L'observatoire du Cégep de Trois-Rivières à Champlain.

L'Observatoire de Champlain fermé au public

L'Observatoire astronomique du Cégep de Trois-Rivières ne sera pas ouvert au grand public, l'été prochain, mais l'infrastructure conservera néanmoins son statut de laboratoire pédagogique.
La décision de suspendre les activités, pour cette année, a été prise par la direction du Cégep pour des raisons de coûts, mais surtout d'absence du financement récurrent nécessaire.
«Considérant le caractère vieillissant de cet immeuble et les frais importants que le Cégep devrait engager pour rendre ce bâtiment attrayant et sécuritaire pour le public, la direction du Cégep a pris la décision de suspendre les activités pour l'été 2017», a indiqué l'institution, mardi, par voie de communiqué.
L'escalier en bois qui mène à l'entrée de même que la terrasse sont à refaire pour des questions d'esthétique et de sécurité, indique le directeur des études du Cégep, Denis Rousseau.
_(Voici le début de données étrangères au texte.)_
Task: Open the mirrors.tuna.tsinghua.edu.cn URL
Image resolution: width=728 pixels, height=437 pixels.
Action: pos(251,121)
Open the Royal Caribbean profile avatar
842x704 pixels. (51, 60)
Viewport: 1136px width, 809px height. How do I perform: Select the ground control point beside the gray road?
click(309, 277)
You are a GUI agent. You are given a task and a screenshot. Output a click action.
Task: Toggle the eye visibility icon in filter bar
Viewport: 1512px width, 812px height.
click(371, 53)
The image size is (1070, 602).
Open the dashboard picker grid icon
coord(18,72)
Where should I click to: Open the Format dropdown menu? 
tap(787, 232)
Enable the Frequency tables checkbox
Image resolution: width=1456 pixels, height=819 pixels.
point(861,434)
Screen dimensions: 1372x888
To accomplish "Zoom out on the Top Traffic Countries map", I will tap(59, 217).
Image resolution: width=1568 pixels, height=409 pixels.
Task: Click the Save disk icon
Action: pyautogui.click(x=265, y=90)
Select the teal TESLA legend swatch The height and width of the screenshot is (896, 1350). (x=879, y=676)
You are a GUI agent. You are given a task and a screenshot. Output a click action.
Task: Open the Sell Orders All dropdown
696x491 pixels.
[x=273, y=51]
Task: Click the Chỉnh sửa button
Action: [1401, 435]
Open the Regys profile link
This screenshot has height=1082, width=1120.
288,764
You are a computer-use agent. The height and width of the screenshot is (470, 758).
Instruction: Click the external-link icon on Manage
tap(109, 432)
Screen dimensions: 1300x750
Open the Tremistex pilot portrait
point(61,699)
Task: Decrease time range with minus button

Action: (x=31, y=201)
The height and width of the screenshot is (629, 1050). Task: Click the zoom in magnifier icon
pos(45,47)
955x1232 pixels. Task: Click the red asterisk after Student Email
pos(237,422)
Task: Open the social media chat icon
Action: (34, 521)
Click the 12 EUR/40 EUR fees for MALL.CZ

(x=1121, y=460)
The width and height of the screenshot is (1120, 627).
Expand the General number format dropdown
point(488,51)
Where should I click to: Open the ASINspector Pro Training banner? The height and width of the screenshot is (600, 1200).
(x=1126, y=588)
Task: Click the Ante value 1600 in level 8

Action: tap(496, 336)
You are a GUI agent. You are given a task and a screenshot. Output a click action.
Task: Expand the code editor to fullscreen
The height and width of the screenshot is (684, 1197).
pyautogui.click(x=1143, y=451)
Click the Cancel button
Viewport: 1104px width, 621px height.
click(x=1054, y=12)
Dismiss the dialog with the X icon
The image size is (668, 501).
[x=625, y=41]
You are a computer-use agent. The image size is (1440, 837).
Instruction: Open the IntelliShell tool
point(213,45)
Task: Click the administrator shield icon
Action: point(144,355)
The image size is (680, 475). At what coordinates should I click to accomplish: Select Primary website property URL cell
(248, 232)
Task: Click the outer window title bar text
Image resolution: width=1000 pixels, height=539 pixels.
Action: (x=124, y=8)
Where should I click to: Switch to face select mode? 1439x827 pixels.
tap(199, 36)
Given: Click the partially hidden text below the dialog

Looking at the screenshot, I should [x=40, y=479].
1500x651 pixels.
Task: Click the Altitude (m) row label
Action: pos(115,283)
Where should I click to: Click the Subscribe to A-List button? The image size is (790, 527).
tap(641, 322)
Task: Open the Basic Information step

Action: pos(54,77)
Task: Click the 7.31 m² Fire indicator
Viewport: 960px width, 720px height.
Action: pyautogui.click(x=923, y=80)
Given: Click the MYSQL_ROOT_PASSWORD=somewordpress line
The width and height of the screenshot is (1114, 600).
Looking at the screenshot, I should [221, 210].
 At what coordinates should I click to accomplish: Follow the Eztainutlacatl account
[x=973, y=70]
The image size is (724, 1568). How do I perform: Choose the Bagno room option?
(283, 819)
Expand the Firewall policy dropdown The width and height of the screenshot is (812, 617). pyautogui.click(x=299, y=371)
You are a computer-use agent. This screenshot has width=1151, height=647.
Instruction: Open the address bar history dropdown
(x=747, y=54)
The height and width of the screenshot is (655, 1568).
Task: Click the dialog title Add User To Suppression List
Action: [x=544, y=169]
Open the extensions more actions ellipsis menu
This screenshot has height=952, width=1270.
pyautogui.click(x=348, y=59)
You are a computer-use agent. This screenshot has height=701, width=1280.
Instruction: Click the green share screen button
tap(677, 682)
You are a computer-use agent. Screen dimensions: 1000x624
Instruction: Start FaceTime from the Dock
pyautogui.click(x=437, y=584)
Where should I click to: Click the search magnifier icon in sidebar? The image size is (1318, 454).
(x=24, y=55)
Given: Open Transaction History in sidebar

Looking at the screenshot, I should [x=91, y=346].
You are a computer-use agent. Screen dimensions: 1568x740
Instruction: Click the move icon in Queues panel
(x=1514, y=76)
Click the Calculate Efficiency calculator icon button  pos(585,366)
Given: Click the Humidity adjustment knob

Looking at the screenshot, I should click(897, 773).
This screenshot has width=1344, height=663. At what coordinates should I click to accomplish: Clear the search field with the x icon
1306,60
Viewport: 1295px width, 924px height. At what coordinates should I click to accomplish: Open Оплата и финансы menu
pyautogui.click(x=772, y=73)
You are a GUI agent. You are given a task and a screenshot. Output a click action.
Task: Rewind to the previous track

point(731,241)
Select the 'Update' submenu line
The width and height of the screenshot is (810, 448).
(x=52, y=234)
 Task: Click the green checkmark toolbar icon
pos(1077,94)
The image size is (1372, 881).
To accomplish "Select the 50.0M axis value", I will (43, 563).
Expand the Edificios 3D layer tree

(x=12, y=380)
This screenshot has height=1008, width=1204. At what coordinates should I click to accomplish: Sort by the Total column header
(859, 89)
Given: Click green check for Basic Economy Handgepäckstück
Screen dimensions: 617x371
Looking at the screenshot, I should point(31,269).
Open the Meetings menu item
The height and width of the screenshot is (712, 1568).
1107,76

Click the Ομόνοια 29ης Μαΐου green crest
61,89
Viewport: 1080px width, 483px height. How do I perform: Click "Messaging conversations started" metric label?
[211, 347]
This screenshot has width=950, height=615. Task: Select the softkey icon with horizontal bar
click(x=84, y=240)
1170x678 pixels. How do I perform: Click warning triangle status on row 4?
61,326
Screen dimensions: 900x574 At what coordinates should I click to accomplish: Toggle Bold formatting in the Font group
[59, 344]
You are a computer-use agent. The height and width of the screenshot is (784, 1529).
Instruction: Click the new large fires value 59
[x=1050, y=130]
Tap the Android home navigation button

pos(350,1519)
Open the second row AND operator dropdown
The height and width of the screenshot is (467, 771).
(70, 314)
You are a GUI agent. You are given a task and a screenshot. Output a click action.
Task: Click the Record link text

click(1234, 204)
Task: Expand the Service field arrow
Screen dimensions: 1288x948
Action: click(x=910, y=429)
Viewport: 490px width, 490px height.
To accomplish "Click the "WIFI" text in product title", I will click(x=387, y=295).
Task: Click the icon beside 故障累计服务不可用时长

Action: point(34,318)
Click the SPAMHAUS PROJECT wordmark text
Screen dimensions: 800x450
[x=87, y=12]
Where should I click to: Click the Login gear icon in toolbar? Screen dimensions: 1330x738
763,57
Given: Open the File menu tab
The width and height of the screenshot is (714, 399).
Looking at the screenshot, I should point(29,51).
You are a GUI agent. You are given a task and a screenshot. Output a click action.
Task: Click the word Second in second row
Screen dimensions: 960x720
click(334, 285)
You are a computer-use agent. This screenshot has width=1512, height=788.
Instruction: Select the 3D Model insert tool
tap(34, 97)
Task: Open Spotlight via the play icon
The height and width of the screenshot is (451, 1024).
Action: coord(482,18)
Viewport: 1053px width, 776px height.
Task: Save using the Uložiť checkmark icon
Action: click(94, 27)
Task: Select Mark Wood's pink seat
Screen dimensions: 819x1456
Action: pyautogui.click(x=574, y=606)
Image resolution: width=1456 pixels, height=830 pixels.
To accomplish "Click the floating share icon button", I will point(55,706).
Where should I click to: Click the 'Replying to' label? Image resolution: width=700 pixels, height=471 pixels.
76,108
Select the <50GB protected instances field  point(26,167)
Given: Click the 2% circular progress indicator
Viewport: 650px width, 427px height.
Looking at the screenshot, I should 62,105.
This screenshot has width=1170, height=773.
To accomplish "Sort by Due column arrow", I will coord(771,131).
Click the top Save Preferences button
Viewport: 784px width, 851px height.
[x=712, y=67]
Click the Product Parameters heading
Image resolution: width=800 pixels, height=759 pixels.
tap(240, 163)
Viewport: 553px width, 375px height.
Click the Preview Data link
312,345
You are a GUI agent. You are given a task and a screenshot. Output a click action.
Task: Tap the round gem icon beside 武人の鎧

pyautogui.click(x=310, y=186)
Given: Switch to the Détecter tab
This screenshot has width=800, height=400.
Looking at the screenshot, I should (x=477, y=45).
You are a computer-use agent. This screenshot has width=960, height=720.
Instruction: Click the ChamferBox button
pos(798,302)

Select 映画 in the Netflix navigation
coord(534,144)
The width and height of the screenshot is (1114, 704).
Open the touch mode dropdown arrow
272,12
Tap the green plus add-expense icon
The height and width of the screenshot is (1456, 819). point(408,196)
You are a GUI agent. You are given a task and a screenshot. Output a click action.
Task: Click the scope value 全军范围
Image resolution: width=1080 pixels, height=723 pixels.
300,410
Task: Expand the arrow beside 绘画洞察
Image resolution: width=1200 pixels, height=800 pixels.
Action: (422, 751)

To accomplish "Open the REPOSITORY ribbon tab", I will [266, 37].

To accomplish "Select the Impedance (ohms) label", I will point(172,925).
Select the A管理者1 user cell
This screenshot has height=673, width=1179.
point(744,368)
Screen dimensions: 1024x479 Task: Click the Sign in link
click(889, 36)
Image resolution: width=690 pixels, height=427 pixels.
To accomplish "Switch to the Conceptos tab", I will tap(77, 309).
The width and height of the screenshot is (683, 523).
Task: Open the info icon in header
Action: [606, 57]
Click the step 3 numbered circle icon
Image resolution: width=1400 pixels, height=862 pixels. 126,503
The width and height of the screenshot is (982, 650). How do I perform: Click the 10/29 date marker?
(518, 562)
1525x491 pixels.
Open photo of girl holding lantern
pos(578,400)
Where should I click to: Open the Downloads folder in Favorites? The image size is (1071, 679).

Il y a aussi d'autres travaux nécessaires au niveau du stationnement, notamment, pour rendre l'endroit plus attrayant, dit-il.
Fermé en 2015 par manque de financement, l'Observatoire avait été rouvert en 2016 et sa gestion avait été confiée pour la première fois à la même équipe qui s'occupe du Vieux presbytère de Batiscan, du Moulin seigneurial et du Domaine seigneurial.
Le résultat fut probant puisqu'environ 900 visiteurs se sont présentés à l'Observatoire, à l'été 2016, alors qu'on en comptait en moyenne 400 par été habituellement, indique Alain Bourbonnais, le responsable de l'équipe de gestion de ces infrastructures touristiques dans la MRC des Chenaux.
Les revenus, eux, ont été de 6000 $, soit mieux que les années précédentes, dit-il.
Malgré tout, «le maintien de cette infrastructure régionale devenait difficile dans le contexte budgétaire actuel», plaide le Cégep.
Le député Pierre Michel Auger, qui était intervenu en 2015 pour permettre la relance des activités estivales de l'Observatoire, a vu le communiqué de presse en même temps que tout le monde, mardi.
«L'an passé, j'étais allé chercher un peu de sous pour permettre l'accueil des gens pendant l'été. Mais là, on semble avoir pris une décision et je la reçois. Personne du Cégep ne m'a contacté pour me dire ce qui arriverait du futur et de ce qui arriverait pour la prochaine saison», dit-il en ajoutant qu'il n'a aucune idée des montants qui auraient été nécessaires pour continuer à rendre cette infrastructure scientifique et touristique disponible.
«J'aurais aimé qu'on puisse avoir une discussion», dit-il. «Je suis toujours ouvert à rencontrer la direction.»
Denis Rousseau indique que lors de la fermeture de 2015, «on avait lancé un cri du coeur», dit-il, un appel qui, espérait le Cégep, aurait permis de recevoir l'aide financière nécessaire récurrente pour maintenir l'actif.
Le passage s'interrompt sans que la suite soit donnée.